What changes in logistics and production has Neolpharma undergone?
Up to before the pandemic, we had been focusing on upgrading our infrastructure, elevating our integral quality management system and adopting new technologies throughout all our value chain. Our production lines, quality control processes and constant training became one of our biggest strengths. Then came the pandemic, which put our system to the test. The strength of our supply chain, our logistics and delivery time were jeopardized, and controlling the drastic effects of shortages was a major challenge. We were able to quickly adapt to these circumstances fast enough to mitigate and not damage our production and logistics. We are now focusing on building a more resilient and sustainable organization. We invested USD55 million in an injectable facility to manufacture this kind of products in Mexico. We are also planning to expand our active pharmaceutical ingredient (API) production capabilities in order to depend less on foreign suppliers.
Are you currently investing in increasing your production capacity in Mexico?
We have never stopped investing. Over the past 10 years, we have built a network of 14 companies, consolidating our core strengths to support and exceed our growth plans. For example, we have an API facility that gives us the opportunity to be vertically integrated. This gives us a huge advantage in comparison to other big pharma companies in Mexico. We also are permanently looking for strategic alliances with international companies that want to enter the Mexican market. Our country has challenges such as barriers to entry, competition, regulations, and technologies; but we have the know-how and are willing to help new and existing international companies enter the Mexican market.
What opportunities are you looking to take advantage?
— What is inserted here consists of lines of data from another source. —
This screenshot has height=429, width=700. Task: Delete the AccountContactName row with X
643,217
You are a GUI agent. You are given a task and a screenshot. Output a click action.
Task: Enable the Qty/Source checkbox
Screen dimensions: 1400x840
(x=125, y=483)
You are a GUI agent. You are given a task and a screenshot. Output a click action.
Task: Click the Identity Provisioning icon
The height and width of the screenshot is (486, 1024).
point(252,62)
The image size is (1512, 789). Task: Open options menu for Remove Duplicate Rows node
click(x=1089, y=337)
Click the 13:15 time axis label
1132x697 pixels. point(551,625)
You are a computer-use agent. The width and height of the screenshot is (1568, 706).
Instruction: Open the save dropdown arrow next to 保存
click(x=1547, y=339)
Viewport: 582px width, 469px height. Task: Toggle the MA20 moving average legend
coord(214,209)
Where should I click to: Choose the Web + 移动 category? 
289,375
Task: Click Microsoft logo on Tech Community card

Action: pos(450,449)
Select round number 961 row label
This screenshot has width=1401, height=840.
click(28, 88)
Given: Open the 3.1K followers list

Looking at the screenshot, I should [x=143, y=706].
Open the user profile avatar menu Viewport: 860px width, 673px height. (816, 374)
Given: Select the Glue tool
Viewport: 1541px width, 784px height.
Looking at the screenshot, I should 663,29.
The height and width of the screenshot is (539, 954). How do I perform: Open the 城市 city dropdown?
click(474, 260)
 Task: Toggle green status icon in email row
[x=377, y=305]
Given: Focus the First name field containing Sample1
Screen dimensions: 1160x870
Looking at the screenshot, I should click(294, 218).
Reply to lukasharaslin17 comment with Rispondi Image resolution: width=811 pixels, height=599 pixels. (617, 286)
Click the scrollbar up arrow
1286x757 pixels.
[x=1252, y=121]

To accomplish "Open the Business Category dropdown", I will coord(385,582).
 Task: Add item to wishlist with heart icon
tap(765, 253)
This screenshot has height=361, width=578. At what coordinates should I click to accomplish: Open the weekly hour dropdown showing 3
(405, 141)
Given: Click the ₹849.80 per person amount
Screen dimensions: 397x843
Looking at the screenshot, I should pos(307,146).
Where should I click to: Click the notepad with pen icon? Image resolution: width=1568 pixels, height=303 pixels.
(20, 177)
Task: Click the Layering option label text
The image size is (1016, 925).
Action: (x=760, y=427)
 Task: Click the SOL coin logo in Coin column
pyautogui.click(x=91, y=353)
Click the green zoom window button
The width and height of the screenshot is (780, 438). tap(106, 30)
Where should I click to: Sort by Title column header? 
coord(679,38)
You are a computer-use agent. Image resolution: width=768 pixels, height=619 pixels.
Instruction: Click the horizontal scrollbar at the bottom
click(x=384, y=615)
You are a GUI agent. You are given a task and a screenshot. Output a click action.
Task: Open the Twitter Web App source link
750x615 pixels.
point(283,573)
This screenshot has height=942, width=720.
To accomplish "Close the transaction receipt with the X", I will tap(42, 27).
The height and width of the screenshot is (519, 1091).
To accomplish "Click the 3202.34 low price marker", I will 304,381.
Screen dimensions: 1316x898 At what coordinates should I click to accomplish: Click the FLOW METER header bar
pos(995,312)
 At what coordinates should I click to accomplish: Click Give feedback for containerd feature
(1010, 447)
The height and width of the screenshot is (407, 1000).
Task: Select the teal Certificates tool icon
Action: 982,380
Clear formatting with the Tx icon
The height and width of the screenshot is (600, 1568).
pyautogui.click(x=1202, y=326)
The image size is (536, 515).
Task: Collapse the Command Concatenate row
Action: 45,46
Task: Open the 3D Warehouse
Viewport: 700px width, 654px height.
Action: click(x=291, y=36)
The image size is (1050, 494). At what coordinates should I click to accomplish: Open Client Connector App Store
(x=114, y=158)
There is an ongoing restructure of supply chains throughout the whole world, and we want to make the most out of it. We have a strong R&D and quality team, which alongside our production capacities, can contribute to secure supply of critical therapies. Since we are vertically integrated, with API and finished dose production capabilities, and because of our footprint in Mexico and the US, we are able to enter different markets. We have a wide variety of pharmaceutical forms, such as tablets, capsules, injectable, creams, solutions, nasal sprays, irrigation bags, etc. That versatility in production capabilities, coupled with a strong market presence, give us a competitive advantage that few other companies in Latin America have. We are interested in joining global efforts in securing the pharma supply chain.
What are your goals for 2022?
We are always trying to be one step ahead. For example, when demand is low, we increase supply. For 2022, we will be ready to develop and produce in our state-of-the-art injectable facility for the most regulated markets. We are months away of exporting this kind of products to Central and South America and the US.